A large sort of mesh ball supported by metal rods near Falls Road Belfast with the nickname – The Balls on the Falls or the Westicles.
Beacon of Hope
The second-largest piece of public art in Belfast and her nicknames include; Nuala with the Hula, the Belle on the Ball, the Thing with the Ring or the Angel of Thanksgiving.
The Salmon of Knowledge
And of course, the iconic Big Fish Belfast whose real name is the Salmon of Knowledge which at least relates to an old legend about a knowledgable fish who lived in the Boyne River.
Go see this instead
Kindred Spirits in Cork
During the dreadful famine era, the Choctaw first nations people of the US donated money to the feeding of the Irish people in Ireland. This extraordinary generosity was incredible given what they had suffered on the Trail of Tears.
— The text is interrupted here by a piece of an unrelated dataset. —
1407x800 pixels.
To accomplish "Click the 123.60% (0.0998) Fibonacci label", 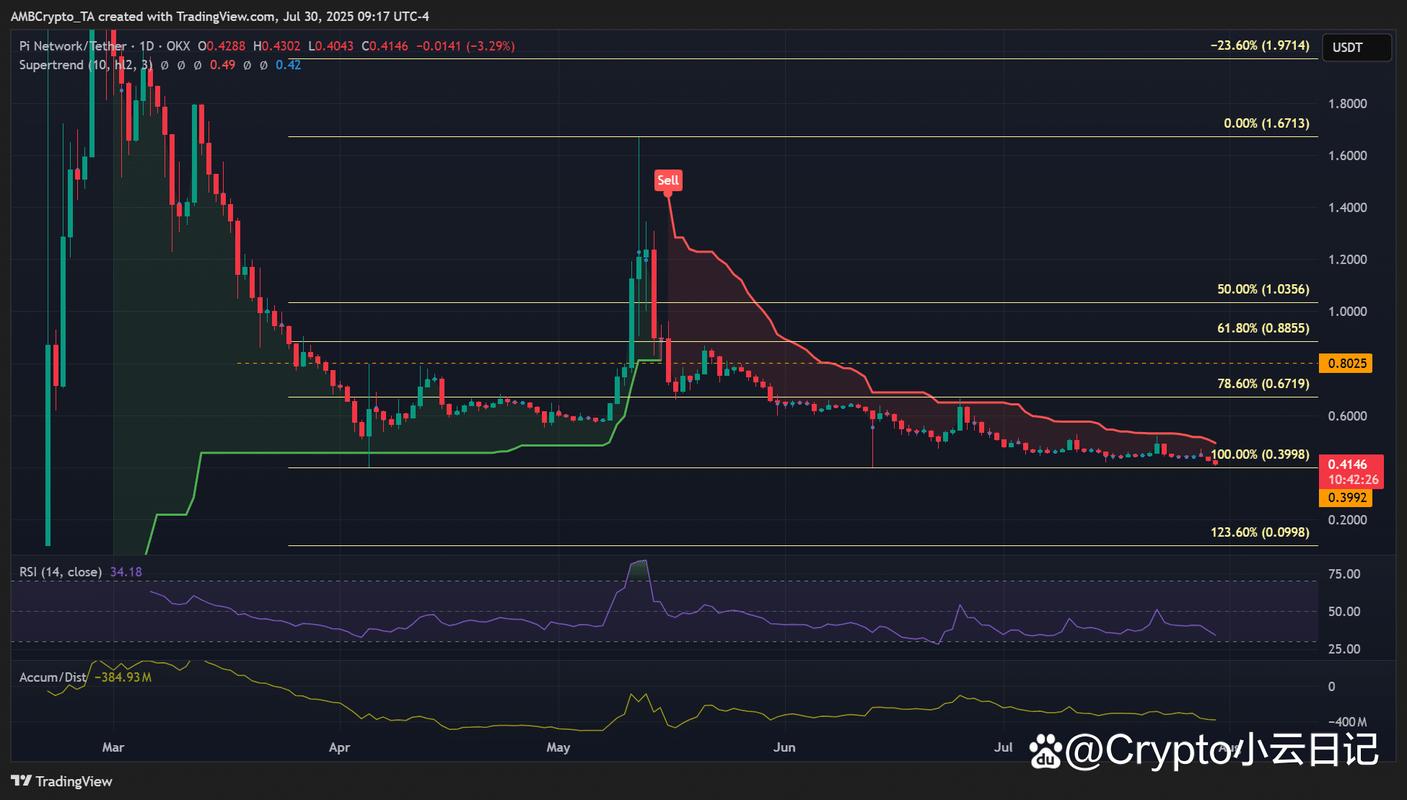I will [x=1259, y=533].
A beautiful memorial sculpture was commissioned in 2014 to commemorate this great debt owed to the Choctaw Nation. This piece is in the shape of an empty bowl signifying the ‘soup pots’ that were the only food relief given to the Irish during the famine surrounded by Eagle Feathers as a symbol of the Choctaw Nation. The Sculpture can be seen at Bailic Park, in Midleton, Co Cork.
Coffin Ship in Murrisk
Or how about the “Coffin Ship” that sits below Croagh Patrick in Murrisk, Mayo.
This is an incredibly evocative piece of work that haunts you for years after you see it.
If you are visiting Ireland stay away from the tourist traps or simply visit them quickly to say you’ve been there and move on to the incredible countryside. Take in some of the off-the-beaten-path sights to see and tell your friends about all the new things you found that virtually no one else has seen yet.
What’s your favourite Irish memory or non-tourist trap to visit?